My arrest at theTar Sands Protest

This was one adventurous day. There was the earthquake. Where were you when it occurred? I was just outside the Park Police holding cell after being released from police custody. I joined in today, very unexpectedly, with about 60 others to be arrested for “failure to obey a lawful order”. We stood in three long lines in front of the White House singing and chanting our protest of the Tar Sands oil pipeline that would extend from northern Canada, down through the heartland of the West, and directly through Yellowstone National Park, to Texas. This will be a dirty, toxic pipeline. Just the extraction of the oil in Canada will produce four times the amount of CO2 that extraction normally causes. And as one who has had extensive experience with oil pipeline leaks, I know how leaks occur and that the oil companies will do what they need to do to keep the oil coming and not “ ‘fess up” to or repair the leaks. Twenty years ago we were involved in the Tank Farm leak in Fairfax that contaminated our neighborhood and most specifically our block. We have intimate knowledge of how Texaco had been letting this continue for years until it was accidentally discovered. We know the danger to surrounding groundwater, to children’s health and grown-ups as well and to surrounding wildlife.

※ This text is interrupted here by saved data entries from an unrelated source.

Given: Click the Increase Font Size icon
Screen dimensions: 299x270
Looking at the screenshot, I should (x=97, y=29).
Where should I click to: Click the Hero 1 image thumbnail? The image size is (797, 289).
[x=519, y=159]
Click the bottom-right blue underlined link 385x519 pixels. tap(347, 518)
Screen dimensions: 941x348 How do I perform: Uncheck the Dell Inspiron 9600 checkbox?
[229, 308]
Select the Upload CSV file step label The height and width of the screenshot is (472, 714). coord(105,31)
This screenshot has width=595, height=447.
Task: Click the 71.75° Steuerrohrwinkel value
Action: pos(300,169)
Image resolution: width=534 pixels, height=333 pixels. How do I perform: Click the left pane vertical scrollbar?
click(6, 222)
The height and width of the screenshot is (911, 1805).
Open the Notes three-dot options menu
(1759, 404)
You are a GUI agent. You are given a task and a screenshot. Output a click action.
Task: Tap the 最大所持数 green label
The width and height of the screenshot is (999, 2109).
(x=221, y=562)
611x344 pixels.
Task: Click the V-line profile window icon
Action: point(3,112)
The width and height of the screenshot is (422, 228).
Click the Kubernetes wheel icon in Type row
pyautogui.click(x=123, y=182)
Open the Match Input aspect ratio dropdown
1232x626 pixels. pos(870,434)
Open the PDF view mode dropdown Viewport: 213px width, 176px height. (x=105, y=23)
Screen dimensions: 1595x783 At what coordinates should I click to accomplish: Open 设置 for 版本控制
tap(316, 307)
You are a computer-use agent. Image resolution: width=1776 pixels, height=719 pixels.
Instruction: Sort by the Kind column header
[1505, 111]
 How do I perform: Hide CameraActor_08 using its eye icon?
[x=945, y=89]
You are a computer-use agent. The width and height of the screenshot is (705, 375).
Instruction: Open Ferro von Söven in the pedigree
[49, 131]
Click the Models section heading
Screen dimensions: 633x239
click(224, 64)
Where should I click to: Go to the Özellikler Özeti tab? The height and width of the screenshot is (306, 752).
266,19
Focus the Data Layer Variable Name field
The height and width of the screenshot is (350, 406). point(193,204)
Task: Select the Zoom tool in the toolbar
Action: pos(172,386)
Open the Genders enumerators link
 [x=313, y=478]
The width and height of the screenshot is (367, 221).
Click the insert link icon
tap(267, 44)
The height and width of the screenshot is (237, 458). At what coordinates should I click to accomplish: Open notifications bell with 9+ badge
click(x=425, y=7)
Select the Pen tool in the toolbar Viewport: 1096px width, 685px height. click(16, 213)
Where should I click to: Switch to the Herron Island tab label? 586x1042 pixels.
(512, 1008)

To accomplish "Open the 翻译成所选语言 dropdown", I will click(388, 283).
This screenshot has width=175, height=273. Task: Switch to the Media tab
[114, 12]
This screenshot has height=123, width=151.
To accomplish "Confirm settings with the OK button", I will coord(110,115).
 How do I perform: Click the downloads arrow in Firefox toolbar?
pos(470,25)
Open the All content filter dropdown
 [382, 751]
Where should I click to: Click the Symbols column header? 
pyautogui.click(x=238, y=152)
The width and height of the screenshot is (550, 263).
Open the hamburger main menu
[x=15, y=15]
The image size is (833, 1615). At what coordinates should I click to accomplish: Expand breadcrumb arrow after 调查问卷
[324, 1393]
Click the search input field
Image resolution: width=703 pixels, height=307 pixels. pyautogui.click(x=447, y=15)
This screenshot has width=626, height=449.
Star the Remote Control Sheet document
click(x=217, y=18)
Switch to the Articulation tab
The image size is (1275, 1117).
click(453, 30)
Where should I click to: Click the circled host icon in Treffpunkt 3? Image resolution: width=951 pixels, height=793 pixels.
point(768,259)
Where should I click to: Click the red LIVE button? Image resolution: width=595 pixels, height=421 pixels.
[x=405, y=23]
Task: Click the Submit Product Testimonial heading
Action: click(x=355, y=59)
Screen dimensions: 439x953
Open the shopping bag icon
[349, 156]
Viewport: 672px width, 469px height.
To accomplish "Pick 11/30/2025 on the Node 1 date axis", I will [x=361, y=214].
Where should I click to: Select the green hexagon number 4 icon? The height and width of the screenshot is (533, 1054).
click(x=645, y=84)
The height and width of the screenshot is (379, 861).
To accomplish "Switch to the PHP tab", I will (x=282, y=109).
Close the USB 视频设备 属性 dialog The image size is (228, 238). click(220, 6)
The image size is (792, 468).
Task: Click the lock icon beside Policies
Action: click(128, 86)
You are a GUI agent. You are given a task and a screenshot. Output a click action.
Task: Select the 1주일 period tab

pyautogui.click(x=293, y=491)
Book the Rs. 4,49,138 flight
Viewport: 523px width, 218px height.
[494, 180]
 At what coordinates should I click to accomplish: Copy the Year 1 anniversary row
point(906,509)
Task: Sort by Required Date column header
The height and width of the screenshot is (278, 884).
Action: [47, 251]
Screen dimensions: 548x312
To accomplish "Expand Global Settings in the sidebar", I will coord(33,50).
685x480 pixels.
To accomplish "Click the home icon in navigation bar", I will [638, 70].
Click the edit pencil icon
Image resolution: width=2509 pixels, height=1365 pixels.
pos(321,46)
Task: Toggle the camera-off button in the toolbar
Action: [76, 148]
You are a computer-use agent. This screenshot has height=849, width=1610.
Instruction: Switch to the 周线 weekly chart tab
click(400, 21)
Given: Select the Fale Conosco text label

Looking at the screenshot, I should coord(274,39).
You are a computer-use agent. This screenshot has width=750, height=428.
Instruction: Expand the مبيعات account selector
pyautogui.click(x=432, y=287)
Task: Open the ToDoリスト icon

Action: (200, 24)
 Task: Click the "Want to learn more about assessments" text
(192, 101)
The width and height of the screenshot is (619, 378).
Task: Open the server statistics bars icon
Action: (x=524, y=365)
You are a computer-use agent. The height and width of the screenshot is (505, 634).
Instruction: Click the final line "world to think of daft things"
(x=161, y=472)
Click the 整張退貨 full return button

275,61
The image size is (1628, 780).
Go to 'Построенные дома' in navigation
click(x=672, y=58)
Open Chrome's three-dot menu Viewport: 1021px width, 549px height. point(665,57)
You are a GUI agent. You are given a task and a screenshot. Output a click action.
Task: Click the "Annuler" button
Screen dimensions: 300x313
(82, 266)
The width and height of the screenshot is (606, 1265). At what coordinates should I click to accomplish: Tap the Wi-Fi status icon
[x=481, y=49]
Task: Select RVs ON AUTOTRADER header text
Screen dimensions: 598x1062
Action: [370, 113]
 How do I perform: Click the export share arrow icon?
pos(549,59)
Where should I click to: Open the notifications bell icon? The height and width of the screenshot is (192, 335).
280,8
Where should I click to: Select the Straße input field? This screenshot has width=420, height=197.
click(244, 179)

So, my husband Jack and I, along with Karen Menichelli (who’d been arrested the day before), Kathleen Stearman, Joe Cohen and Hannah Moore went to the White House today to support Lawrence MacDonald in his arrest. I didn’t plan to be arrested. I was too scared to do so. But the night before I’d begun to question and regret my decision. I saw video of some of the brave people from the day before (like our Karen). I admired Lawrence for his brave decision. As co-chairs of TRS’ Green Team we were usually in sync in our ideas about climate change. Lawrence had decided, as he ably explained on this site last week, the Jewish and moral decision it was for him. Once at the White House, I heard Karen tell me about how her arrest went. It didn’t sound too bad. There were some bad moments but Karen’s general term for how it had been for her was “fabulous!”. My regret grew. Where was I when it came to really showing my commitment to this specific cause and the whole climate change arena? Sure I’d worked for 4-5 years as a chair of the Green Team to try and make an impact, but more is being asked of us now to step up and really demonstrate the desperateness of the deepening climate change. What kind of world will we be passing down from generation to generation (l’ dor v’ dor)? I was becoming more and more despairing. I had to make a clear stand. Ten minutes before the group lined up for civil disobedience I wondered aloud if it were too late for me to join in. I had missed the training the night before. Karen said, maybe not. And that musing led to a quick prep from the organized leaders, filling out needed forms and there I was on the front lines. Literally. It was a life-changing decision and action, I believe. I’m ready for more if the need again rises. We have to take care of this Mother Earth. My faith requires it.